1. First, I noticed that the problem looks a lot like a special math pattern called "difference of squares." That's when you have something like (A + B)(A - B). When you multiply those, you always get A-squared minus B-squared ($A^2 - B^2$).
2. In our problem, the first part (A) is $\sqrt{2}$ and the second part (B) is $3i$.
3. So, I used the pattern: $(\sqrt{2})^2 - (3i)^2$.
4. Next, I calculated the first part: $(\sqrt{2})^2 = 2$. (Squaring a square root just gives you the number inside!)
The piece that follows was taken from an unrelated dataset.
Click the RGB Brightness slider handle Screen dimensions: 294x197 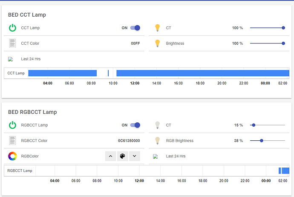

5. Then, I calculated the second part: $(3i)^2$. This means $(3 \times 3) \times (i \times i)$, which is $9 \times i^2$.
6. I remembered that $i^2$ is always equal to $-1$. So, $9 \times i^2$ becomes $9 \times (-1) = -9$.
7. Finally, I put it all together: $2 - (-9)$. Subtracting a negative number is the same as adding, so $2 + 9 = 11$.